> **ASSIGNMENT**
Reproduce all the data, character for character.

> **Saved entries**
☆ ☆ ☆ ☆ ☆ ☆ ☆

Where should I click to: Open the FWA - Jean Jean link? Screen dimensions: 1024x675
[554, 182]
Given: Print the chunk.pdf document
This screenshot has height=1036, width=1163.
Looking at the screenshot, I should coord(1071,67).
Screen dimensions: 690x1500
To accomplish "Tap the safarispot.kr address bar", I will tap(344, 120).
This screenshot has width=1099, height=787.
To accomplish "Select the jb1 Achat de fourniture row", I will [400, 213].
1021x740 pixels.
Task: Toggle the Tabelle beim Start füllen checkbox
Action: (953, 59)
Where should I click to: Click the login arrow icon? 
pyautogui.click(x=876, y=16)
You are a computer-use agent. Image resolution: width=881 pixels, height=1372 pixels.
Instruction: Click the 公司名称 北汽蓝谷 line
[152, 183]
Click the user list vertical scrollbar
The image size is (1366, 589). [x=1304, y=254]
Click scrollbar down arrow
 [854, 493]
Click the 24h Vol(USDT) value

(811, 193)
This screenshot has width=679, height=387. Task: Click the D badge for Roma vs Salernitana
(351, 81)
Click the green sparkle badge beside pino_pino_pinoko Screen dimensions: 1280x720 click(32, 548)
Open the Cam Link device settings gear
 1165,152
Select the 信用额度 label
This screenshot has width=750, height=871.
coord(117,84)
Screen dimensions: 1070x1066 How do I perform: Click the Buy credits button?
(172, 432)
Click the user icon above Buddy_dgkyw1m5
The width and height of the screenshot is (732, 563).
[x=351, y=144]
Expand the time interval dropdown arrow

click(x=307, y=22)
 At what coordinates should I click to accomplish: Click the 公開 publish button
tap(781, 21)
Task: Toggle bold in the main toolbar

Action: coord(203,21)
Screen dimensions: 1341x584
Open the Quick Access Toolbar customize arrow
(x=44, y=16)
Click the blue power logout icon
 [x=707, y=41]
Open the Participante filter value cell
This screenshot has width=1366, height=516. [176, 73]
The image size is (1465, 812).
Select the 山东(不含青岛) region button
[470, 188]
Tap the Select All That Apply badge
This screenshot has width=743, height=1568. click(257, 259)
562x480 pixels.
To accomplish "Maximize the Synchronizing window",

☆ ☆ ☆ ☆ ☆ ☆ ☆

> **WORKED SOLUTION**
Where should I click to: Open the FWA - Jean Jean link? Screen dimensions: 1024x675
[554, 182]
Given: Print the chunk.pdf document
This screenshot has height=1036, width=1163.
Looking at the screenshot, I should coord(1071,67).
Screen dimensions: 690x1500
To accomplish "Tap the safarispot.kr address bar", I will tap(344, 120).
This screenshot has width=1099, height=787.
To accomplish "Select the jb1 Achat de fourniture row", I will [400, 213].
1021x740 pixels.
Task: Toggle the Tabelle beim Start füllen checkbox
Action: (953, 59)
Where should I click to: Click the login arrow icon? 
pyautogui.click(x=876, y=16)
You are a computer-use agent. Image resolution: width=881 pixels, height=1372 pixels.
Instruction: Click the 公司名称 北汽蓝谷 line
[152, 183]
Click the user list vertical scrollbar
The image size is (1366, 589). [x=1304, y=254]
Click scrollbar down arrow
 [854, 493]
Click the 24h Vol(USDT) value

(811, 193)
This screenshot has width=679, height=387. Task: Click the D badge for Roma vs Salernitana
(351, 81)
Click the green sparkle badge beside pino_pino_pinoko Screen dimensions: 1280x720 click(32, 548)
Open the Cam Link device settings gear
 1165,152
Select the 信用额度 label
This screenshot has width=750, height=871.
coord(117,84)
Screen dimensions: 1070x1066 How do I perform: Click the Buy credits button?
(172, 432)
Click the user icon above Buddy_dgkyw1m5
The width and height of the screenshot is (732, 563).
[x=351, y=144]
Expand the time interval dropdown arrow

click(x=307, y=22)
 At what coordinates should I click to accomplish: Click the 公開 publish button
tap(781, 21)
Task: Toggle bold in the main toolbar

Action: coord(203,21)
Screen dimensions: 1341x584
Open the Quick Access Toolbar customize arrow
(x=44, y=16)
Click the blue power logout icon
 [x=707, y=41]
Open the Participante filter value cell
This screenshot has width=1366, height=516. [176, 73]
The image size is (1465, 812).
Select the 山东(不含青岛) region button
[470, 188]
Tap the Select All That Apply badge
This screenshot has width=743, height=1568. click(257, 259)
562x480 pixels.
To accomplish "Maximize the Synchronizing window",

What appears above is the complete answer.